> Stored rows
* Start *
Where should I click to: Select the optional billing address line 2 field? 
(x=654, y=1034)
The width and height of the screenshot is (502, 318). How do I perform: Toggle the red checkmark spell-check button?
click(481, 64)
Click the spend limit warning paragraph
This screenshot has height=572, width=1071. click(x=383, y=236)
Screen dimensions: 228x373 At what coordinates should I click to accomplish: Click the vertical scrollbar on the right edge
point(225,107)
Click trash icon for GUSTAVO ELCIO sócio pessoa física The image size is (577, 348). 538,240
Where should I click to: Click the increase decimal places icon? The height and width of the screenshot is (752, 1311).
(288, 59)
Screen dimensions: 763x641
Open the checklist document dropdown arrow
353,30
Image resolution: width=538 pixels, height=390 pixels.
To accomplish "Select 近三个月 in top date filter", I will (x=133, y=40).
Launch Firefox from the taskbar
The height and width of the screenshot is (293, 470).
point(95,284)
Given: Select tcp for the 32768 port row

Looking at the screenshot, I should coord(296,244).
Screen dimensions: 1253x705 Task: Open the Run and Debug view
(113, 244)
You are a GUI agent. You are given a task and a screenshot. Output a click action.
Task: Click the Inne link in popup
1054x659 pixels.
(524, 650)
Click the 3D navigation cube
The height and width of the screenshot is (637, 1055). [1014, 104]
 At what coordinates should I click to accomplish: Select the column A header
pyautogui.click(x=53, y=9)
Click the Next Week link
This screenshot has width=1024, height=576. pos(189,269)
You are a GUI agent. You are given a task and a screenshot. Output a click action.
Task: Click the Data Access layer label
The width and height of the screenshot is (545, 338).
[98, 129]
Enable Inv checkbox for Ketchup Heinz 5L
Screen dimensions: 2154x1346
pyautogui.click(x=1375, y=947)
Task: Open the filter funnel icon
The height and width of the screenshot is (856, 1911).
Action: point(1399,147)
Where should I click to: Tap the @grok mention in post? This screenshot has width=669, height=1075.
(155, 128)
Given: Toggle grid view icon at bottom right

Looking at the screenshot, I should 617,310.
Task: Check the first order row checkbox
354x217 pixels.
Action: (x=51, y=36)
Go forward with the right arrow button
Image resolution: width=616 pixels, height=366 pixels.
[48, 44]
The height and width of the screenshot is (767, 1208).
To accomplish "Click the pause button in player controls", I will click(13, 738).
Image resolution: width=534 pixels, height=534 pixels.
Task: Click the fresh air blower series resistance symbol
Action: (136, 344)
* End *
> Task to complete
Rewrite the rows above, replacing every "Screen dimensions" with "Screen size" and leaving everything else unchanged.

> Problem solution
Where should I click to: Select the optional billing address line 2 field? 
(x=654, y=1034)
The width and height of the screenshot is (502, 318). How do I perform: Toggle the red checkmark spell-check button?
click(481, 64)
Click the spend limit warning paragraph
This screenshot has height=572, width=1071. click(x=383, y=236)
Screen size: 228x373 At what coordinates should I click to accomplish: Click the vertical scrollbar on the right edge
point(225,107)
Click trash icon for GUSTAVO ELCIO sócio pessoa física The image size is (577, 348). 538,240
Where should I click to: Click the increase decimal places icon? The height and width of the screenshot is (752, 1311).
(288, 59)
Screen size: 763x641
Open the checklist document dropdown arrow
353,30
Image resolution: width=538 pixels, height=390 pixels.
To accomplish "Select 近三个月 in top date filter", I will (x=133, y=40).
Launch Firefox from the taskbar
The height and width of the screenshot is (293, 470).
point(95,284)
Given: Select tcp for the 32768 port row

Looking at the screenshot, I should coord(296,244).
Screen size: 1253x705 Task: Open the Run and Debug view
(113, 244)
You are a GUI agent. You are given a task and a screenshot. Output a click action.
Task: Click the Inne link in popup
1054x659 pixels.
(524, 650)
Click the 3D navigation cube
The height and width of the screenshot is (637, 1055). [1014, 104]
 At what coordinates should I click to accomplish: Select the column A header
pyautogui.click(x=53, y=9)
Click the Next Week link
This screenshot has width=1024, height=576. pos(189,269)
You are a GUI agent. You are given a task and a screenshot. Output a click action.
Task: Click the Data Access layer label
The width and height of the screenshot is (545, 338).
[98, 129]
Enable Inv checkbox for Ketchup Heinz 5L
Screen size: 2154x1346
pyautogui.click(x=1375, y=947)
Task: Open the filter funnel icon
The height and width of the screenshot is (856, 1911).
Action: point(1399,147)
Where should I click to: Tap the @grok mention in post? This screenshot has width=669, height=1075.
(155, 128)
Given: Toggle grid view icon at bottom right

Looking at the screenshot, I should 617,310.
Task: Check the first order row checkbox
354x217 pixels.
Action: (x=51, y=36)
Go forward with the right arrow button
Image resolution: width=616 pixels, height=366 pixels.
[48, 44]
The height and width of the screenshot is (767, 1208).
To accomplish "Click the pause button in player controls", I will click(13, 738).
Image resolution: width=534 pixels, height=534 pixels.
Task: Click the fresh air blower series resistance symbol
Action: (136, 344)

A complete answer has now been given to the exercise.